### WHAT YOU NEED TO DO
**1)** Please output the passage of the slander opinion starting with "Error from Superior" and going on through "defendant in error.", without changing a word.
**2)** Continue the slander opinion from the point where its text stops.

### DOCUMENT TEXT
-- -- --
Error from Superior Court, Whitfield County; M. C. Tarver, Judge.

Suit by Mrs. Victoria Morris against J. L. Evans. Demurrers to petitions sustained, and petition dismissed, and plaintiff brings error. Affirmed.

Glenn & House and Wm. E. Mann, all of Dalton, for plaintiff in error.

J. J Copeland and Maddox, McCamy & Shumate, all of Dalton, for defendant in error.

HARWELL J.

Mrs. Victoria Morris brought suit against J. L. Evans for slander, alleging that he had defamed her by saying that she had raised up her children to steal, brought them up to steal, that she had plotted to burn him out, and that he would heap coals of fire on her head in hell, for that was where she was going when she died. The petition alleged no special damages, the prayer being only for general damages in the sum of $5,000. General and special demurrers to the petition were sustained, and the petition was dismissed.

If the alleged slanderous words properly come under the fourth subdivision of section 4433 of Civil Code 1910, that is, "disparaging words productive of special damage flowing naturally therefrom," then it was essential to allege special damage; and, none being alleged in this case, the court did not err in sustaining the demurrer and dismissing the petition. "If merely fraud, dishonesty, immorality or vice be imputed, no action lies without proof of special damage." Roberts v. Ramsey, 86 Ga. 433, 12 S.E. 644; Ford v. Lamb, 116 Ga. 655, 42 S.E. 998. The words complained of do not charge the commission of a crime punishable by law. The most that can be said of the alleged defamatory words is that they charged an intention to commit crime or to have others (her children) commit crime. "Oral defamation is generally more strictly construed than is libel, and yet even written words, imputing a criminal disposition to another, are not libelous per se.
-- -- --
### MATERIAL PROVIDED
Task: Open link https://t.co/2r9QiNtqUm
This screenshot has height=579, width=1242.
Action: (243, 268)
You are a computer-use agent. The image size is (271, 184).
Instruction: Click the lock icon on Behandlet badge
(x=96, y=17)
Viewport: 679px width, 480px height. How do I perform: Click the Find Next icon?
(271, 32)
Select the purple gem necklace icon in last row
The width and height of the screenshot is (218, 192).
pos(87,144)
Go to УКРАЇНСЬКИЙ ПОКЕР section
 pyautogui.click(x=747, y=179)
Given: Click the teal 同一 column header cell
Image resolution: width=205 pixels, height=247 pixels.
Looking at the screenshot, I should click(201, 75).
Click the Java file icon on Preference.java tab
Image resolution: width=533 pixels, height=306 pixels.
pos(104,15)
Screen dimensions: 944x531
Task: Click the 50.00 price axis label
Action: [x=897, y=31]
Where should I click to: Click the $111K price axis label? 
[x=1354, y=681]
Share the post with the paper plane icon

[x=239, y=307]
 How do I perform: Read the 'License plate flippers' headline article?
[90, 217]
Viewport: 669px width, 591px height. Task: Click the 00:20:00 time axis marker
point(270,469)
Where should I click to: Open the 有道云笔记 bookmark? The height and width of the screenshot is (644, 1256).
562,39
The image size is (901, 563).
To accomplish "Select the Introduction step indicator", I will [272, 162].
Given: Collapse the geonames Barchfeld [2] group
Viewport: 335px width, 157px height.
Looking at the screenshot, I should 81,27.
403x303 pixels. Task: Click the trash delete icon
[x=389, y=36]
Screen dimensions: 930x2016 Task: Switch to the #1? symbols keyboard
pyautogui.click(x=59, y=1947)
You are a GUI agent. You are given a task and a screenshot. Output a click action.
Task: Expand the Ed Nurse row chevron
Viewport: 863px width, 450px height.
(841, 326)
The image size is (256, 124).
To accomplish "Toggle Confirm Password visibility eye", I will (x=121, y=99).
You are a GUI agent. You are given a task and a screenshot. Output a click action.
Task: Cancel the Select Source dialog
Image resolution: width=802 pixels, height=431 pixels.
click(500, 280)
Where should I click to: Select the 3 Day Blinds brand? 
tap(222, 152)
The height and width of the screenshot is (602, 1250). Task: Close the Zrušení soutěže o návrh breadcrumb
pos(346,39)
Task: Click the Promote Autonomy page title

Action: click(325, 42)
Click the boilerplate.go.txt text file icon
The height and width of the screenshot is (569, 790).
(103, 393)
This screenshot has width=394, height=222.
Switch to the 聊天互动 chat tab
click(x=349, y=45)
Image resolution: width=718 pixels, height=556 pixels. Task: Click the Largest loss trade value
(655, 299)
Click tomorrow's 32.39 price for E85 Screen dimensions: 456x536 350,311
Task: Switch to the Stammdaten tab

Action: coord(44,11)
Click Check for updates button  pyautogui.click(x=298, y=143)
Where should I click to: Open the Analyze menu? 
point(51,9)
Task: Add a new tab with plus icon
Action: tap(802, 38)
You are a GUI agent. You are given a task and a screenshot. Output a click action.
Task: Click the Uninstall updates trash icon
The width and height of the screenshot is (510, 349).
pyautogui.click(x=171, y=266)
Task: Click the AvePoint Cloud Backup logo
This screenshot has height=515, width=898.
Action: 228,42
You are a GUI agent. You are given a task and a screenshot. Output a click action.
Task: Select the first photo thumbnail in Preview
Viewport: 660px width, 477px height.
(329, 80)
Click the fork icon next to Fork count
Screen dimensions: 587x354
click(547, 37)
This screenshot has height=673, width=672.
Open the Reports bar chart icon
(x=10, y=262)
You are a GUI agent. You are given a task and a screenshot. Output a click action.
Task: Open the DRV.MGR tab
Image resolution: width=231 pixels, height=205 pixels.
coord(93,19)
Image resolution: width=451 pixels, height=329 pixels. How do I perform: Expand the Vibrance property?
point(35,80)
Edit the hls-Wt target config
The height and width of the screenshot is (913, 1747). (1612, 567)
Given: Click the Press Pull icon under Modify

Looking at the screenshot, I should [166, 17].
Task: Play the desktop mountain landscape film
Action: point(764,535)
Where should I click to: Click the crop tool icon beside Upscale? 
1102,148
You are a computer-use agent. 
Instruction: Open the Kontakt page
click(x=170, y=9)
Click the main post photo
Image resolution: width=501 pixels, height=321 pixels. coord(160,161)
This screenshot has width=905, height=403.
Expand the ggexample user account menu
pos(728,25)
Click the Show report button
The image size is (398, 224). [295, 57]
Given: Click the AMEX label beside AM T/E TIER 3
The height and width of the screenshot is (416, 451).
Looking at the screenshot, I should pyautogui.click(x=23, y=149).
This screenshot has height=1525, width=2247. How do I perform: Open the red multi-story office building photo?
-- -- --
### IN RESPONSE
**1)**
Error from Superior Court, Whitfield County; M. C. Tarver, Judge.

Suit by Mrs. Victoria Morris against J. L. Evans. Demurrers to petitions sustained, and petition dismissed, and plaintiff brings error. Affirmed.

Glenn & House and Wm. E. Mann, all of Dalton, for plaintiff in error.

J. J Copeland and Maddox, McCamy & Shumate, all of Dalton, for defendant in error.

**2)**
Spoken words, showing merely an intention or disposition to commit crime in the future, are not actionable, since such intent constitutes no crime. * * * Dickey v. Andros, 32 Vt. 55. In the case last cited it was held not to be slander per se to say of another that he was going to start a house of ill fame, since the words only charge an intention to commit the offense." Whitley v. Newman, 9 Ga.App. 97, 70 S.E. 686; 25 Cyc. 277 (8).

If the words spoken are plain and unambiguous and do not impute a crime, they cannot be enlarged and extended by an innuendo. "The office of an innuendo is merely to explain the ambiguity, where the precise meaning of terms...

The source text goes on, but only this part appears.